Saved data entries:
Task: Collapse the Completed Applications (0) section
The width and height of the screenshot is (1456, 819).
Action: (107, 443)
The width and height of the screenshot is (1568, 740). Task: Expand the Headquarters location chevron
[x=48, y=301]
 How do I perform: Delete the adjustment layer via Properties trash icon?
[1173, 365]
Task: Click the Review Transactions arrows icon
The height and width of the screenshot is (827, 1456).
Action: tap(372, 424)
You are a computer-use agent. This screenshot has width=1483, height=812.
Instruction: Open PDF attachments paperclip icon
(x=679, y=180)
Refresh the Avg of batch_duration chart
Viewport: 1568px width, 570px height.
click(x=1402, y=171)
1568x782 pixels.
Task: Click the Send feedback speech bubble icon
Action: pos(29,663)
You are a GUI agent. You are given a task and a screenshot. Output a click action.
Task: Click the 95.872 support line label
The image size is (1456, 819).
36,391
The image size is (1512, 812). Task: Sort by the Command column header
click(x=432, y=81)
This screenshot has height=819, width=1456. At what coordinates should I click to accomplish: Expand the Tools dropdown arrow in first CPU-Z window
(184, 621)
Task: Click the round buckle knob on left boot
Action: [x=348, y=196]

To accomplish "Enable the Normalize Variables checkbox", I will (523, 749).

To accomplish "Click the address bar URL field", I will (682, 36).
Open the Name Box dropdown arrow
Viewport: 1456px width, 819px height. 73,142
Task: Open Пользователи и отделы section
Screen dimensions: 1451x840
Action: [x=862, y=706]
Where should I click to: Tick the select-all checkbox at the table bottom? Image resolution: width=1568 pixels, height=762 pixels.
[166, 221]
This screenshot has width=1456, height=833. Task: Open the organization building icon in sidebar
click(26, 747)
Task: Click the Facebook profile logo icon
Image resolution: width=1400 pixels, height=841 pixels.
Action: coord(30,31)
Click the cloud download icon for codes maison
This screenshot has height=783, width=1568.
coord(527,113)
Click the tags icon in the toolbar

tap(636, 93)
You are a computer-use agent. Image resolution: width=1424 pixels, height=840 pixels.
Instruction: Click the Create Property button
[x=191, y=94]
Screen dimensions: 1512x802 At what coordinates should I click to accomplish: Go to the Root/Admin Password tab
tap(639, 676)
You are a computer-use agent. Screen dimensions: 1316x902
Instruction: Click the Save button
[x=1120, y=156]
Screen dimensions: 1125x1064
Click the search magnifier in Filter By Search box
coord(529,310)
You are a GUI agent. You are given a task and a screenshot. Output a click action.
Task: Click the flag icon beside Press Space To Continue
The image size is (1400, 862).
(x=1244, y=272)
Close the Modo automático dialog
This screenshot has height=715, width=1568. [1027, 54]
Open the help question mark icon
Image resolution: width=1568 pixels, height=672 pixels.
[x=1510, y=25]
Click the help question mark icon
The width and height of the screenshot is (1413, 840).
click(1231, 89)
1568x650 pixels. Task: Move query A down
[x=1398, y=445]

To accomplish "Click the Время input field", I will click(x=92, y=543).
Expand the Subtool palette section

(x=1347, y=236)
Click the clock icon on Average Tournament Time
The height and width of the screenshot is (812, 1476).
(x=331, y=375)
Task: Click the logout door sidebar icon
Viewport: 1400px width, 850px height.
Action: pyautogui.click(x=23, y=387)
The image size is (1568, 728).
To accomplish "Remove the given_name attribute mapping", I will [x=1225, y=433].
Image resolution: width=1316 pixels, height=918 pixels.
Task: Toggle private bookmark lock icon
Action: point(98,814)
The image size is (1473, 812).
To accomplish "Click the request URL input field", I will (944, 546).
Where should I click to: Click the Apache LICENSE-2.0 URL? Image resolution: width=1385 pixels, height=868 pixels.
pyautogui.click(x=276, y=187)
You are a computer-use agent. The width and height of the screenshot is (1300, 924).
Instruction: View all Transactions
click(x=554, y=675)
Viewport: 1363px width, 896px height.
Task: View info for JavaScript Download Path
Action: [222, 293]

PROBLEM STATEMENT
Output all of the entries without altering a single word.

SOLUTION TO THIS EXERCISE
Task: Collapse the Completed Applications (0) section
The width and height of the screenshot is (1456, 819).
Action: (107, 443)
The width and height of the screenshot is (1568, 740). Task: Expand the Headquarters location chevron
[x=48, y=301]
 How do I perform: Delete the adjustment layer via Properties trash icon?
[1173, 365]
Task: Click the Review Transactions arrows icon
The height and width of the screenshot is (827, 1456).
Action: tap(372, 424)
You are a computer-use agent. This screenshot has width=1483, height=812.
Instruction: Open PDF attachments paperclip icon
(x=679, y=180)
Refresh the Avg of batch_duration chart
Viewport: 1568px width, 570px height.
click(x=1402, y=171)
1568x782 pixels.
Task: Click the Send feedback speech bubble icon
Action: pos(29,663)
You are a GUI agent. You are given a task and a screenshot. Output a click action.
Task: Click the 95.872 support line label
The image size is (1456, 819).
36,391
The image size is (1512, 812). Task: Sort by the Command column header
click(x=432, y=81)
This screenshot has height=819, width=1456. At what coordinates should I click to accomplish: Expand the Tools dropdown arrow in first CPU-Z window
(184, 621)
Task: Click the round buckle knob on left boot
Action: [x=348, y=196]

To accomplish "Enable the Normalize Variables checkbox", I will (523, 749).

To accomplish "Click the address bar URL field", I will (682, 36).
Open the Name Box dropdown arrow
Viewport: 1456px width, 819px height. 73,142
Task: Open Пользователи и отделы section
Screen dimensions: 1451x840
Action: [x=862, y=706]
Where should I click to: Tick the select-all checkbox at the table bottom? Image resolution: width=1568 pixels, height=762 pixels.
[166, 221]
This screenshot has width=1456, height=833. Task: Open the organization building icon in sidebar
click(26, 747)
Task: Click the Facebook profile logo icon
Image resolution: width=1400 pixels, height=841 pixels.
Action: coord(30,31)
Click the cloud download icon for codes maison
This screenshot has height=783, width=1568.
coord(527,113)
Click the tags icon in the toolbar

tap(636, 93)
You are a computer-use agent. Image resolution: width=1424 pixels, height=840 pixels.
Instruction: Click the Create Property button
[x=191, y=94]
Screen dimensions: 1512x802 At what coordinates should I click to accomplish: Go to the Root/Admin Password tab
tap(639, 676)
You are a computer-use agent. Screen dimensions: 1316x902
Instruction: Click the Save button
[x=1120, y=156]
Screen dimensions: 1125x1064
Click the search magnifier in Filter By Search box
coord(529,310)
You are a GUI agent. You are given a task and a screenshot. Output a click action.
Task: Click the flag icon beside Press Space To Continue
The image size is (1400, 862).
(x=1244, y=272)
Close the Modo automático dialog
This screenshot has height=715, width=1568. [1027, 54]
Open the help question mark icon
Image resolution: width=1568 pixels, height=672 pixels.
[x=1510, y=25]
Click the help question mark icon
The width and height of the screenshot is (1413, 840).
click(1231, 89)
1568x650 pixels. Task: Move query A down
[x=1398, y=445]

To accomplish "Click the Время input field", I will click(x=92, y=543).
Expand the Subtool palette section

(x=1347, y=236)
Click the clock icon on Average Tournament Time
The height and width of the screenshot is (812, 1476).
(x=331, y=375)
Task: Click the logout door sidebar icon
Viewport: 1400px width, 850px height.
Action: pyautogui.click(x=23, y=387)
The image size is (1568, 728).
To accomplish "Remove the given_name attribute mapping", I will [x=1225, y=433].
Image resolution: width=1316 pixels, height=918 pixels.
Task: Toggle private bookmark lock icon
Action: point(98,814)
The image size is (1473, 812).
To accomplish "Click the request URL input field", I will (944, 546).
Where should I click to: Click the Apache LICENSE-2.0 URL? Image resolution: width=1385 pixels, height=868 pixels.
pyautogui.click(x=276, y=187)
You are a computer-use agent. The width and height of the screenshot is (1300, 924).
Instruction: View all Transactions
click(x=554, y=675)
Viewport: 1363px width, 896px height.
Task: View info for JavaScript Download Path
Action: [222, 293]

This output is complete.